На следующее утро Финт подскочил еще раньше Соломона; обычно, если никаких планов на день у него не было, он нежился под одеялом до тех пор, пока Онан не принимался вылизывать ему лицо – а ощутить такое дважды никому не захочется.
Соломон не сказал ни слова: он стряпал суп, которому суждено было послужить завтраком, – но Финт заметил, что старик улыбается про себя. Благодаря Соломоновой магии и его связям в Ковент-Гардене самая обычная каша-размазня превращалась в изысканный суп: Финт полагал, что вкуснее никто не сварит, даже Мари-Джо. Но вот Финт отложил ложку.

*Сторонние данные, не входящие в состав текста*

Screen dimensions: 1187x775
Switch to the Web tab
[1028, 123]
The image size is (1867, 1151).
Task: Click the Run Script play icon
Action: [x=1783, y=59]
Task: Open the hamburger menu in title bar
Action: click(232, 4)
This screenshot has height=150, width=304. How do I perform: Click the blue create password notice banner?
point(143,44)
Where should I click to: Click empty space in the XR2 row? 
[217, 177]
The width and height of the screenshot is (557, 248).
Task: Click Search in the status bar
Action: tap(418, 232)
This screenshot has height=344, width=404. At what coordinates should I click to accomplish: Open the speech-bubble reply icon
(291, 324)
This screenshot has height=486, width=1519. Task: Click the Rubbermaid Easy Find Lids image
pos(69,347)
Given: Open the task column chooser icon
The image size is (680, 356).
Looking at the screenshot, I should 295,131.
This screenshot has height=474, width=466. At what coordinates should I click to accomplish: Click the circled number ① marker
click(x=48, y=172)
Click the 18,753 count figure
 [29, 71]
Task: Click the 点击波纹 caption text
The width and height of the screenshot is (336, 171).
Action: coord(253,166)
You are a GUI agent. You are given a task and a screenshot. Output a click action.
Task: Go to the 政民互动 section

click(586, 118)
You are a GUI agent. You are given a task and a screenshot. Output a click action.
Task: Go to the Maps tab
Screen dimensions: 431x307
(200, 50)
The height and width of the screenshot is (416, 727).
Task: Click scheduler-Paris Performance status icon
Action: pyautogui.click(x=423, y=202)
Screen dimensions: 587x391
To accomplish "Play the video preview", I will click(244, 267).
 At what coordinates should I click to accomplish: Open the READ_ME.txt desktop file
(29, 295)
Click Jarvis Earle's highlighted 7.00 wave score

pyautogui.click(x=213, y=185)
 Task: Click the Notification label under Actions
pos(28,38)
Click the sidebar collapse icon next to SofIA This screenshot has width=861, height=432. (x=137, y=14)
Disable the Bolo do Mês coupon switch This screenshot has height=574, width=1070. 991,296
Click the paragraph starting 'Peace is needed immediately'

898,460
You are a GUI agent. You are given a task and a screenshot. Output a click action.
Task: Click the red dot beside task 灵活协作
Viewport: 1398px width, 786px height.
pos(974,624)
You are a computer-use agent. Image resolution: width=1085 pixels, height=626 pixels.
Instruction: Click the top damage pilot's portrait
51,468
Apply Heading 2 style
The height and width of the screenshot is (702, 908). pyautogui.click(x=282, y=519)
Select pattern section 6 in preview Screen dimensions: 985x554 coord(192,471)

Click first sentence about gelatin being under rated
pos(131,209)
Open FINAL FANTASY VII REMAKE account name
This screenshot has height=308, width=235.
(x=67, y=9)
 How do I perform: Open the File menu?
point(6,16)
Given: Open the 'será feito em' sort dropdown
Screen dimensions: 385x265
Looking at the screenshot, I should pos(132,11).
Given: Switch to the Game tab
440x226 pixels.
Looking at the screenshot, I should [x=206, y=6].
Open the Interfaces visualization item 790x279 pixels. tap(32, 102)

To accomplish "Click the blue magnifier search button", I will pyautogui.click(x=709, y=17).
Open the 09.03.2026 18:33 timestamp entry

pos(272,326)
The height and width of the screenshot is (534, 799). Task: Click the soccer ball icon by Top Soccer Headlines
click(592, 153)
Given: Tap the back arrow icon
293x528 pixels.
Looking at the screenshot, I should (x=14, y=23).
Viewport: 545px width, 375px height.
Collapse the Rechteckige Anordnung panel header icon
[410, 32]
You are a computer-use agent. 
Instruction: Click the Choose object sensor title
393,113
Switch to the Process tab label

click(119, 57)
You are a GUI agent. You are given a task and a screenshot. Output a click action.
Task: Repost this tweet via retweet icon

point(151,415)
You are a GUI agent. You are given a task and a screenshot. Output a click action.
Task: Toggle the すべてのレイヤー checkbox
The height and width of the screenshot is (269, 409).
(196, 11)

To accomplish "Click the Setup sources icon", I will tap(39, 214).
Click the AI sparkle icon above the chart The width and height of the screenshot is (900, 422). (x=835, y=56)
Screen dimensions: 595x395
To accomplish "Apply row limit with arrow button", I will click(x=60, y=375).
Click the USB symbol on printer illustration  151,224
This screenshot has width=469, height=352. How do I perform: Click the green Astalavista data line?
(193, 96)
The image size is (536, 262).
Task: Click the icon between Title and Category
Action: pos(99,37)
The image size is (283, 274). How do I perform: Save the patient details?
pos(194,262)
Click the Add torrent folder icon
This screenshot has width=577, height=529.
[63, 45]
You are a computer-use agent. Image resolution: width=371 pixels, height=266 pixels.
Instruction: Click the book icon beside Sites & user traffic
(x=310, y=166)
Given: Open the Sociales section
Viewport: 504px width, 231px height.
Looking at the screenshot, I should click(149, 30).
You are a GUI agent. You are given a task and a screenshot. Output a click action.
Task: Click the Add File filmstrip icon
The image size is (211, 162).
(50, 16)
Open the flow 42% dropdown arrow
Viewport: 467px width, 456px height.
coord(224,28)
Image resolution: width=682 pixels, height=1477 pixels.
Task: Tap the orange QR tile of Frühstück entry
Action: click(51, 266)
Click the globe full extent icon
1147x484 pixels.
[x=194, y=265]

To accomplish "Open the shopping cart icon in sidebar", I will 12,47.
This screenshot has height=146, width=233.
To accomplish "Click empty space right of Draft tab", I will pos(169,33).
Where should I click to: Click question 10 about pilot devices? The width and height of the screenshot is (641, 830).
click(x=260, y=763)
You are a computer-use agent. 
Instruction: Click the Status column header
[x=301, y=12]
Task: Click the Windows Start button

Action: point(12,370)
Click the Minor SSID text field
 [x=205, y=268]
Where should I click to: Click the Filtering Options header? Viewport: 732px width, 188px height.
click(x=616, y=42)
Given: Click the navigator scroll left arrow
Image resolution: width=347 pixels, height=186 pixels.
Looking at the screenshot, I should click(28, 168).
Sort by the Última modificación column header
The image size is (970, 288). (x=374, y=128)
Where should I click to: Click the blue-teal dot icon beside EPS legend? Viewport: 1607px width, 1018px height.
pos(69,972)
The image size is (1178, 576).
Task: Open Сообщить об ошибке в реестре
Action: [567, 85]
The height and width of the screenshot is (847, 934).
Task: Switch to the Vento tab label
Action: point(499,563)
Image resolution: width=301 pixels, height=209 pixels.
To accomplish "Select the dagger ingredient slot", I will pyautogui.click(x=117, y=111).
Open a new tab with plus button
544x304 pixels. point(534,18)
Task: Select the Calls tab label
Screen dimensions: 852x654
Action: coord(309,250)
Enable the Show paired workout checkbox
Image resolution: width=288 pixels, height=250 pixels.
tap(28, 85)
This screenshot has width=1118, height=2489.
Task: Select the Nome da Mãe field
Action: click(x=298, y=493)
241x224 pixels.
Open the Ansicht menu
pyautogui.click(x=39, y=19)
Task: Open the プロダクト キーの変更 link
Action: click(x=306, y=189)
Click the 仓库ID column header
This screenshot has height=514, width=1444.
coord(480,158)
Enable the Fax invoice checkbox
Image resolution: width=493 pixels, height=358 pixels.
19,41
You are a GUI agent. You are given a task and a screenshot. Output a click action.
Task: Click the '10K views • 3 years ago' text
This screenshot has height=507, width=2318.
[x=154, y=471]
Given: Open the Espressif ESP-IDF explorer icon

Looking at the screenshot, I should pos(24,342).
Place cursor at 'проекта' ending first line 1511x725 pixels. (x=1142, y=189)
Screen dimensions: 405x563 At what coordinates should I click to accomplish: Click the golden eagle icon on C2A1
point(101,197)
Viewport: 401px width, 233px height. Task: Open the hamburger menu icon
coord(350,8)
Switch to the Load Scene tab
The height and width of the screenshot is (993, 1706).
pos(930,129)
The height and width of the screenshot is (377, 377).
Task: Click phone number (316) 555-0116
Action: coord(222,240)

– Спасибо, Сол, было очень вкусно, но мне пора.
– Ммм, никуда тебе не пора, пока ботинки не почистишь. Ты ж теперь почти джентльмен, по крайней мере при очень плохом свете, и на тебя возложена миссия, ммм, великой важности, так что тебе надо выглядеть как картинка, тем более сегодня, в преддверии новой встречи с мисс Симплисити. В этом городе и без того трудно быть представителем избранного народа; еще не хватало, чтоб меня обвинили в том, что отпускаю такого справного паренька из дому без приличного шмуттера; да меня опять камнями забросают! И только попробуй запачкать костюм – чтоб когда вернулся, на нем ни пятнышка не было! А теперь ботинки, мальчик. – Соломон отпер один из сейфов и протянул Финту металлическую коробочку со словами: – Вот это – настоящая вакса, самое то, даже пахнет приятно, ммм, не то что этот твой поганый свиной жир! Придется тебе потрудиться в поте лица своего: таки будешь надраивать свои подержанные ботинки до тех пор, пока не сможешь разглядеть в них свою не первой свежести физиономию; кстати, о физиономии, вот чем ты займешься после: с физиономией твоей придется повозиться не меньше, чем с ботинками, поскольку вчера вечером ты, ммм, не умылся как следует.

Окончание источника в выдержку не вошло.